> Task instructions
In the material below, find each line that contains the word "computer" and copy it.

• • • •

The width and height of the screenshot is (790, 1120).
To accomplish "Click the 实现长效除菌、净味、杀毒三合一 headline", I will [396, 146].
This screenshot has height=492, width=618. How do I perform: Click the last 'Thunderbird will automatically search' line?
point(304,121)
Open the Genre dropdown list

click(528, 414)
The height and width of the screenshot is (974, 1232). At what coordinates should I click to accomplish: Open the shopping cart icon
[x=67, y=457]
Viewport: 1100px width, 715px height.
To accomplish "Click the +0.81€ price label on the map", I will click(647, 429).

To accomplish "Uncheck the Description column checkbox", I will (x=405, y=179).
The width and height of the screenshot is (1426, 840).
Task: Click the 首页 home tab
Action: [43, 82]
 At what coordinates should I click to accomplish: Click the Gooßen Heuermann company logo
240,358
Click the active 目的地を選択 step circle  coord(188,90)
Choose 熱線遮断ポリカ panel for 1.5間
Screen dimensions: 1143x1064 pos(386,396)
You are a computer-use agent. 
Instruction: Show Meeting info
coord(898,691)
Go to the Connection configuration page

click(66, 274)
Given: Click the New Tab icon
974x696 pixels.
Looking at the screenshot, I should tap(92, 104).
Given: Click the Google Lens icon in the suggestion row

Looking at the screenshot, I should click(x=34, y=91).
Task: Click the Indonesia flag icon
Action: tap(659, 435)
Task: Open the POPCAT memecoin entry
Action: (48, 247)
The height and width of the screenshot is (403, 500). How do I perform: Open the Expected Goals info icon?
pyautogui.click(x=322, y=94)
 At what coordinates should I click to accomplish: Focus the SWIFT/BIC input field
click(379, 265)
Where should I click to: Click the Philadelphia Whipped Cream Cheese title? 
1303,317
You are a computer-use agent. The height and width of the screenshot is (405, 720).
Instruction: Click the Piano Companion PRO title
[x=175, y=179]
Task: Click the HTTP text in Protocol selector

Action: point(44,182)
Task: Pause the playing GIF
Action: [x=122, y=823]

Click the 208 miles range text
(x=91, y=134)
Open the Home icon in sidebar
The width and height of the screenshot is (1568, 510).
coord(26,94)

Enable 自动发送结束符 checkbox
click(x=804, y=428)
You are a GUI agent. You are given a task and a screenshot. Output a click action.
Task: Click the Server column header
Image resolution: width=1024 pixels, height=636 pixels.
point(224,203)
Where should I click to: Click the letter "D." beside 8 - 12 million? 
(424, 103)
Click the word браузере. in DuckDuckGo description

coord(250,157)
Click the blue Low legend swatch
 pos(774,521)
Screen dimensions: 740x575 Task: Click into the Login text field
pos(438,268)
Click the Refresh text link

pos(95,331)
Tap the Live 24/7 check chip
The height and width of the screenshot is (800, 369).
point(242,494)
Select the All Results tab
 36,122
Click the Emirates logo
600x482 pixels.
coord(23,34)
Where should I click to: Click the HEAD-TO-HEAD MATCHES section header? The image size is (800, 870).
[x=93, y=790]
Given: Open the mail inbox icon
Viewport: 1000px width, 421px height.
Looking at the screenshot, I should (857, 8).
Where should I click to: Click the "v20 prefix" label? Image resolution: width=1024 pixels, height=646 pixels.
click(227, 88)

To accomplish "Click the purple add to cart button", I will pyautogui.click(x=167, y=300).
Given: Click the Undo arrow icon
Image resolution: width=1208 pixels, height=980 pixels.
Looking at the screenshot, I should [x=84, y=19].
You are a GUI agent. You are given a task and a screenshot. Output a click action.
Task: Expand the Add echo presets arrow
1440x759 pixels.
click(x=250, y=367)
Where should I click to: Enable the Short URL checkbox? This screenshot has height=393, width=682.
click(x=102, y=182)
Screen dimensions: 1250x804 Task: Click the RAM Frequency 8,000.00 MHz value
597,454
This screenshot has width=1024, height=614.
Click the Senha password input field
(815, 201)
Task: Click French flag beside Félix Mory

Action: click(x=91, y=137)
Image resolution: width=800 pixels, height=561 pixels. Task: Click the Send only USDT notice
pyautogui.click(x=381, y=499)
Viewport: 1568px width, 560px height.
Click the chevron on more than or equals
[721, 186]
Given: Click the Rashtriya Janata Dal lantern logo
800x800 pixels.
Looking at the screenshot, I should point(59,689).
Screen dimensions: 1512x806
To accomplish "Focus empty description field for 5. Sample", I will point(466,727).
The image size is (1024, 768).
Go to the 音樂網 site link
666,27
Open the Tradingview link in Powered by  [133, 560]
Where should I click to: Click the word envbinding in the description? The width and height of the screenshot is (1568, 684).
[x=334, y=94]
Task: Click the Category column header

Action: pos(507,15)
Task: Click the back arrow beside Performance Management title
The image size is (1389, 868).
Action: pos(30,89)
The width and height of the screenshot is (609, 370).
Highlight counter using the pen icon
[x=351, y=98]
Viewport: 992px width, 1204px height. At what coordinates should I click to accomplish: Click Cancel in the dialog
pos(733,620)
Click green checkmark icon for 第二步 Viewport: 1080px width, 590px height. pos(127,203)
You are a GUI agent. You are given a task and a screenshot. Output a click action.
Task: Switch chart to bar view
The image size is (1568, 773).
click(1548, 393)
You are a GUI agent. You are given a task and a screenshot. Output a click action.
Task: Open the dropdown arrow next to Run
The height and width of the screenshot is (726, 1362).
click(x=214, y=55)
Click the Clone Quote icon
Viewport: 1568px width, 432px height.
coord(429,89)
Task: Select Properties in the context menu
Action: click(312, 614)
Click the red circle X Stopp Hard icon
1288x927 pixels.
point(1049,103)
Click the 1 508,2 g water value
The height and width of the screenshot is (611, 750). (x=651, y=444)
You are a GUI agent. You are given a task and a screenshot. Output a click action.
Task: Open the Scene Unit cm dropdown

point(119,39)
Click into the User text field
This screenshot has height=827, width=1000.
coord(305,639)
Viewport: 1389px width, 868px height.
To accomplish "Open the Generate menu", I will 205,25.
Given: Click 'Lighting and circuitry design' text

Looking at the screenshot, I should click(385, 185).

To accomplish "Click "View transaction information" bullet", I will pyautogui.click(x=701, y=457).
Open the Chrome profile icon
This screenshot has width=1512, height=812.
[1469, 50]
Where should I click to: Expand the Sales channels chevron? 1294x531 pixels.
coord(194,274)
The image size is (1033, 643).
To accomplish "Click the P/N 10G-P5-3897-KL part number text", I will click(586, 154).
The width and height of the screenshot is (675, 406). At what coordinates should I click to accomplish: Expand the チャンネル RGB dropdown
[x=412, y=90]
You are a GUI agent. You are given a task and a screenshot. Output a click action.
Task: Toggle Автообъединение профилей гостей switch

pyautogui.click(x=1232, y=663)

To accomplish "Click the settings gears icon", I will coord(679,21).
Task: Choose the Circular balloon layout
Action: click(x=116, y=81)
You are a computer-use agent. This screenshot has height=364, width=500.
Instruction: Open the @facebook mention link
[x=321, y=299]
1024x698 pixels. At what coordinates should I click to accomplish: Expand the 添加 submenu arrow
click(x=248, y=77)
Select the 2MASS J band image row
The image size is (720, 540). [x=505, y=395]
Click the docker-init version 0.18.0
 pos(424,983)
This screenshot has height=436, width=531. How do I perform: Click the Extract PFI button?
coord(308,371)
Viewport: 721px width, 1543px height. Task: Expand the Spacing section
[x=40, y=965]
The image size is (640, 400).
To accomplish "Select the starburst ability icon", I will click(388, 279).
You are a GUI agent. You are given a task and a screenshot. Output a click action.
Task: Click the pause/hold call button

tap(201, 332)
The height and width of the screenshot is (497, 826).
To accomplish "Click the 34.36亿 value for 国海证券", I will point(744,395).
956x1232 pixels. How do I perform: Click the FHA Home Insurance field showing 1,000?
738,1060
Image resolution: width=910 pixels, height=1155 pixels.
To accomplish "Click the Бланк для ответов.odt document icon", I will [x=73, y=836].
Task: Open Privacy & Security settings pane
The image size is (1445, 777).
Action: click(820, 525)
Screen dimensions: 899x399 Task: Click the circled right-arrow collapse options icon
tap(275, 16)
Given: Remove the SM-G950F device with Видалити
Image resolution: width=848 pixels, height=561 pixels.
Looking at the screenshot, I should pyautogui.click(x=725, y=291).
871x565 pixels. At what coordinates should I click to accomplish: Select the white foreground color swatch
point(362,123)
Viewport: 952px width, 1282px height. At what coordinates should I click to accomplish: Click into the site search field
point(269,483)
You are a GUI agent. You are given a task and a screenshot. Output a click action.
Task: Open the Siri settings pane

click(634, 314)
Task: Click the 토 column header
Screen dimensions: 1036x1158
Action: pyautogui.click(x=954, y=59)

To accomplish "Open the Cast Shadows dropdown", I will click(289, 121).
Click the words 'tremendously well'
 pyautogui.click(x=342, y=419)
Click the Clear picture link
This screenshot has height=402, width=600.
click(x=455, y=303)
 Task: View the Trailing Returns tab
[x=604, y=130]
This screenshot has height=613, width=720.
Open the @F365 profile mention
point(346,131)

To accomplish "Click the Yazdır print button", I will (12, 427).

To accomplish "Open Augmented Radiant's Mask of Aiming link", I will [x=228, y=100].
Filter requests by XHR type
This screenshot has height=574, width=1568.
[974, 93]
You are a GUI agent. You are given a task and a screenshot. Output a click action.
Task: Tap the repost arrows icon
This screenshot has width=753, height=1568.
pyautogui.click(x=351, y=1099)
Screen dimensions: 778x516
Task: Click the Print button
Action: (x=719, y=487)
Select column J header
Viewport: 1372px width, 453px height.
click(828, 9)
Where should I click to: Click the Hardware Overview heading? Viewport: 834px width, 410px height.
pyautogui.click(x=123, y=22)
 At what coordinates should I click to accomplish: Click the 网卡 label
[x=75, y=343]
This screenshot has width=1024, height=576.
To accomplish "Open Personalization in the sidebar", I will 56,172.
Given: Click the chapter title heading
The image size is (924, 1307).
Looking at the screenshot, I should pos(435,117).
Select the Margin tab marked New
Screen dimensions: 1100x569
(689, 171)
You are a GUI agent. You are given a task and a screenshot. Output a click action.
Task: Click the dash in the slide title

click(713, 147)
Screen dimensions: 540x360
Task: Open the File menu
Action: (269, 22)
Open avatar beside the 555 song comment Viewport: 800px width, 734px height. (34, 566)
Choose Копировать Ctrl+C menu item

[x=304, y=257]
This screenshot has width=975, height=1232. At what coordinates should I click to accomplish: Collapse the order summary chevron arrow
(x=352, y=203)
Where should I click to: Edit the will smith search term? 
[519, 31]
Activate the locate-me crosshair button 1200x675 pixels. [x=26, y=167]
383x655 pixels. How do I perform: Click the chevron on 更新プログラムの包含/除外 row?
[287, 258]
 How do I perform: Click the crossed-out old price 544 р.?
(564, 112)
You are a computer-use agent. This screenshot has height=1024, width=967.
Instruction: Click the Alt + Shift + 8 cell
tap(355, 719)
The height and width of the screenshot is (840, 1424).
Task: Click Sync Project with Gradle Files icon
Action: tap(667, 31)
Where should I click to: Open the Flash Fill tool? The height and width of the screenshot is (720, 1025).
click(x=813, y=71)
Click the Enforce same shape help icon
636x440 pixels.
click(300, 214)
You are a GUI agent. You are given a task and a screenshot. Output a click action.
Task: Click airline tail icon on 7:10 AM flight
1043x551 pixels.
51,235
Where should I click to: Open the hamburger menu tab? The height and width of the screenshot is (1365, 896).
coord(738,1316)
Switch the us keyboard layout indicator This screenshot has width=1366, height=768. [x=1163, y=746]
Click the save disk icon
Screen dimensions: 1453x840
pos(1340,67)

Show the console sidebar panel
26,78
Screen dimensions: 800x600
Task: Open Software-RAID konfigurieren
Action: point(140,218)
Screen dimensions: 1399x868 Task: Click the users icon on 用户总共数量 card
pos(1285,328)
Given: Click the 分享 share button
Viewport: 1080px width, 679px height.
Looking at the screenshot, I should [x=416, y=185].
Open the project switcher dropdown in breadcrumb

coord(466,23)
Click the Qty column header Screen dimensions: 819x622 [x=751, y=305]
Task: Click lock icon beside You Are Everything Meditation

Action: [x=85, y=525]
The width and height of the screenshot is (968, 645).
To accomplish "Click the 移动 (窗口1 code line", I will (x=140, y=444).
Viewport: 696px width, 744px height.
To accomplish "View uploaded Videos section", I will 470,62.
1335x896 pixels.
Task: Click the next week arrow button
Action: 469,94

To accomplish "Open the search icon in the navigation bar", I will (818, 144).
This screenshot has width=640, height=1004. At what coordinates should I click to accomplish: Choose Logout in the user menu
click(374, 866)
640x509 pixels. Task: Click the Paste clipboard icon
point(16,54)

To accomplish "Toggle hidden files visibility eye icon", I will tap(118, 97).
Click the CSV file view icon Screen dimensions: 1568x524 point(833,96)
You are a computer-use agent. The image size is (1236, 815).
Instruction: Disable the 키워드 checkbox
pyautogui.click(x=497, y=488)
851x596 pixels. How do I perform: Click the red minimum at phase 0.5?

• • • •

> Response area
You are a computer-use agent. 
You are a computer-use agent. The height and width of the screenshot is (405, 720).
You are a computer-use agent. This screenshot has height=364, width=500.
You are a computer-use agent. This screenshot has height=1024, width=967.
You are a computer-use agent. The image size is (1236, 815).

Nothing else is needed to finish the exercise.